[Input data]

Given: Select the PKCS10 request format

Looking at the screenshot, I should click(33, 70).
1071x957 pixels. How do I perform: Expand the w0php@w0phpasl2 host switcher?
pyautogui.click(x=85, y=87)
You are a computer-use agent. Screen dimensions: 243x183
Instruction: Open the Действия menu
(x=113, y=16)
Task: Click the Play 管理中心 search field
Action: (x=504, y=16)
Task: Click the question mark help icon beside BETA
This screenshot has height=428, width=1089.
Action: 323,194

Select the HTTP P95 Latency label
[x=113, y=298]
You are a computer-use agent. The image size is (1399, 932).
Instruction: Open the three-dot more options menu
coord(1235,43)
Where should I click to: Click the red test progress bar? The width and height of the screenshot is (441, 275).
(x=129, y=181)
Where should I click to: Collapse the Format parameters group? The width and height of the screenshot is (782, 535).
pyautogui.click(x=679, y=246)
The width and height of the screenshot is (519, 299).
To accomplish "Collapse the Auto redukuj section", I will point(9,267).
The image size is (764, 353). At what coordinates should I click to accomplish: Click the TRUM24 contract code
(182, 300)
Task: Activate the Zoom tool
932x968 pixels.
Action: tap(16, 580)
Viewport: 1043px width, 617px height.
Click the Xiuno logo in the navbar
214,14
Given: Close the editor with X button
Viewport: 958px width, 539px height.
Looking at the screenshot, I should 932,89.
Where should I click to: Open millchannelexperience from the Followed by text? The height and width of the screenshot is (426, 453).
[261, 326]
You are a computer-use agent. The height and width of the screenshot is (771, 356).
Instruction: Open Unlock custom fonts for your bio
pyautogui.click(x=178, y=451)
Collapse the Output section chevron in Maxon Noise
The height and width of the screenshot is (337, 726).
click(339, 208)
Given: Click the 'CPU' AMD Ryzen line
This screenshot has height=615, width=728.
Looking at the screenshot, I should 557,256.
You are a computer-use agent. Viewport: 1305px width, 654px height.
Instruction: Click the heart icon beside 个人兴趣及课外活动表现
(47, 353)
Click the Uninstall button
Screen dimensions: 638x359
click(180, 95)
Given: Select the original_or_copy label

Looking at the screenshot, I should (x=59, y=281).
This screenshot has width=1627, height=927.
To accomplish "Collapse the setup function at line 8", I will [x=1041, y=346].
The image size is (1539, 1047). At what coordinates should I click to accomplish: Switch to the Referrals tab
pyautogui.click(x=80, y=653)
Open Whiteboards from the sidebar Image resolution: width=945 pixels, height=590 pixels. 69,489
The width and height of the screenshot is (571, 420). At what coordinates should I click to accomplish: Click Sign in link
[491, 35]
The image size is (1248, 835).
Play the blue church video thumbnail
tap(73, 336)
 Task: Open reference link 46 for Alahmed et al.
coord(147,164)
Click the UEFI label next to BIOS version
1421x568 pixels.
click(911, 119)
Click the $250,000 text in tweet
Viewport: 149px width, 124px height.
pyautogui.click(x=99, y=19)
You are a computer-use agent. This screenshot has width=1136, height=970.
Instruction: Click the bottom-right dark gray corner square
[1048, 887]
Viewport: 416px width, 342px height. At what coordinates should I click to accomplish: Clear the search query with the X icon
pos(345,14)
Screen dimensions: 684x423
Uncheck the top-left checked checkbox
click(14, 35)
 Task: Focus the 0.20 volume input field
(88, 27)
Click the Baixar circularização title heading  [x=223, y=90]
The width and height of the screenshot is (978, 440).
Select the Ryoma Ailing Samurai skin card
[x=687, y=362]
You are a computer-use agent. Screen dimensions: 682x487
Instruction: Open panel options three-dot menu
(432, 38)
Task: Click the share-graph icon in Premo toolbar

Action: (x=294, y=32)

[/Input data]

Look above for every line with the word "section" and copy it.

◆ Written reply:
To accomplish "Collapse the Auto redukuj section", I will point(9,267).
Collapse the Output section chevron in Maxon Noise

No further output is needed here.